Am 06.11.2011 19:06, schrieb Sean Corfield:
> On Sunday, November 6, 2011, Dennis Haupt <d.haup...@googlemail.com
> <mailto:d.haup...@googlemail.com>> wrote:
>> this is a double edged sword. you *do* get it right *if* you think it
>> through, but reality is often more complex than you assume. if you
>> suddenly see that you forgot to handle special case x, you are
>> punished harder than in <random statically typed oo language>.
> 
> I'll go a little further than Colin and say "IME"...
> 
> As a veteran of C++ and Java with time spent in Groovy, Scala and more
> recently Clojure - and a decade of dynamic scripting languages for the
> web - I've generally found OO languages, especially with strong type
> systems, punish my design missteps much more harshly.

let me guess: you had some classes that were used more than they should
have been because they were the best match and introducing a better one
would have taken more time - and since they could do so much, they were
just used at more and more places and in the end, they became god
classes which infested everything?

> 
>> in oo, you can do a few "emergency hacks" before everything becomes
>> unmaintainable. in clojure, i could not do this without committing
>> maintenance suicide immediately. for each case that popped up
>> surprisingly, i had to do a bit of refactoring.
> 
> I think this might be a combination of the novelty of the pure
> functional approach and your comfort level with OO. You're probably
> prepared to accept a certain amount of hackery in OO that makes you
> immediately uncomfortable in Clojure. 

it does in every functional language.
with mutable states, i can "hide" that one additional parameter for the
one special case that would otherwise ruin my design by using a secret
static threadlocal or whatever else does the job. this is a pact with
the devil that will backfire when a certain threshold is reached, but it
*is* faster than doing a small refactoring every time.
if everything i'm supposed to use are immutable parameters and one
return value, these hacks are out of the question.


I actually think that's a benefit
> of Clojure: it encourages doing it right.

i'm pretty pragmatic here: sometimes doing it wrong now and doing a big
refactoring later is the better way.

> 
>> that whole "dynamically typed" thing is creeping me out.
> 
> I've gone back and forth with type systems over the decades and these
> days I'm firmly in the dynamic camp.

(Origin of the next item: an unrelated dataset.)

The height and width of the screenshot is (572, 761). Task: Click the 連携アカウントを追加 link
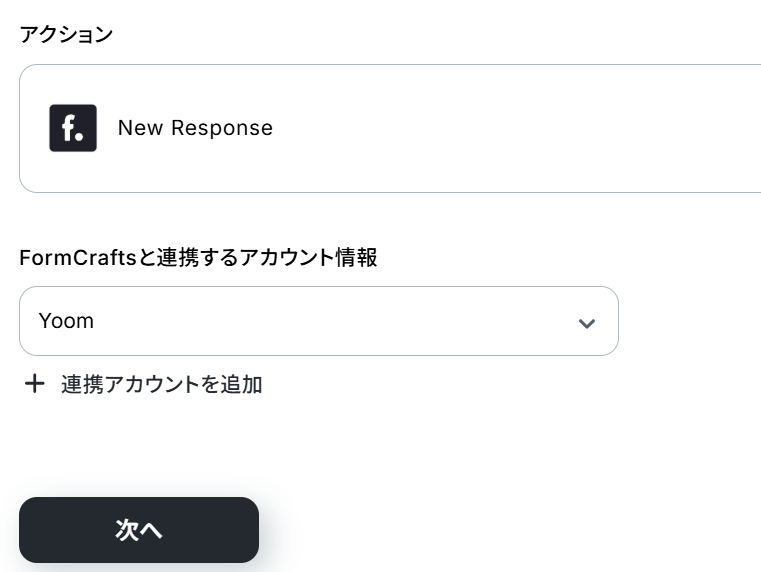click(x=161, y=384)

Part of my PhD research in the 80's
> was around type inference in dynamic functional languages (partly for
> performance but mostly about correctness since that was my supervisor's
> big thing). Working code was clearly working code, but the inferred
> types were often more generic than anyone working in a statically typed
> language would have picked - which meant more opportunities for reuse
> and more flexibility.
> 
> I can definitely understand your feelings on this topic but I think as
> you stick with it you'll get more comfortable with the thinking vs doing
> approach, and writing truly generic code will mean fewer special cases
> and less refactoring. So don't be discouraged!

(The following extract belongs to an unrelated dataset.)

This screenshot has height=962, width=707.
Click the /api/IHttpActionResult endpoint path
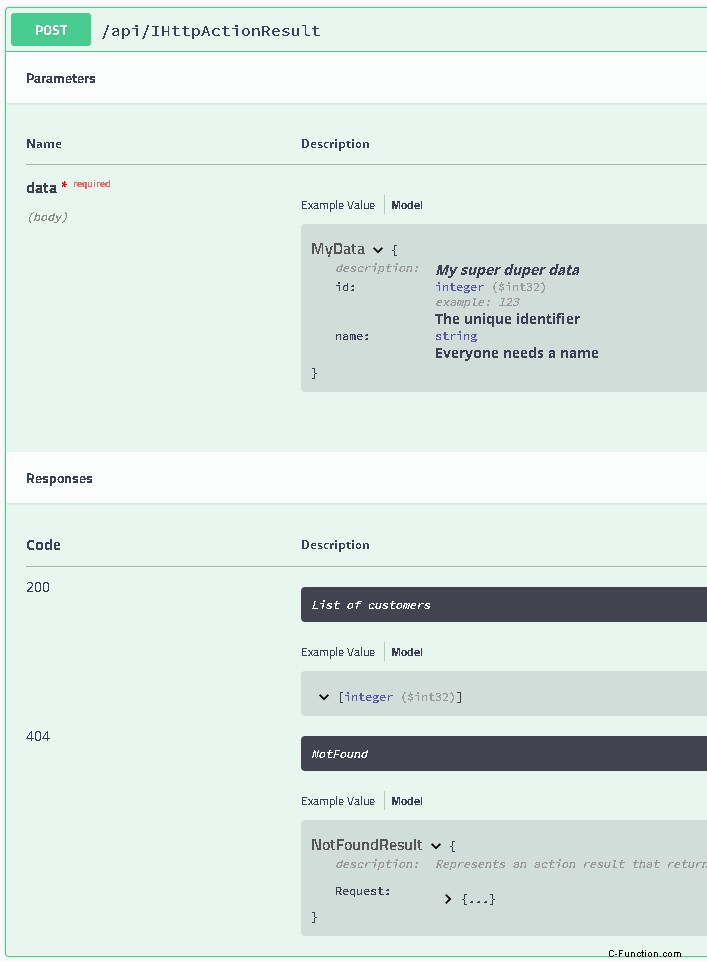(x=211, y=31)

can you give an example of truly generic code vs not so generic code?

> 
> Oh, while I've got your attention, could you turn off the PGP signature
> for this mailing list? The UPPERCASE HEADINGS and big blocks of
> signature text make your posts really hard to read, especially when
> you're replying and quoting heavily in a thread. I'm writing this on my
> iPhone where the PGP stuff is particularly unpleasant to work around!

done

> 
> Thanx,
> Sean
> 
> 
> -- 
> Sean A Corfield -- (904) 302-SEAN
> An Architect's View -- http://corfield.org/
> World Singles, LLC. -- http://worldsingles.com/
> 
> "Perfection is the enemy of the good."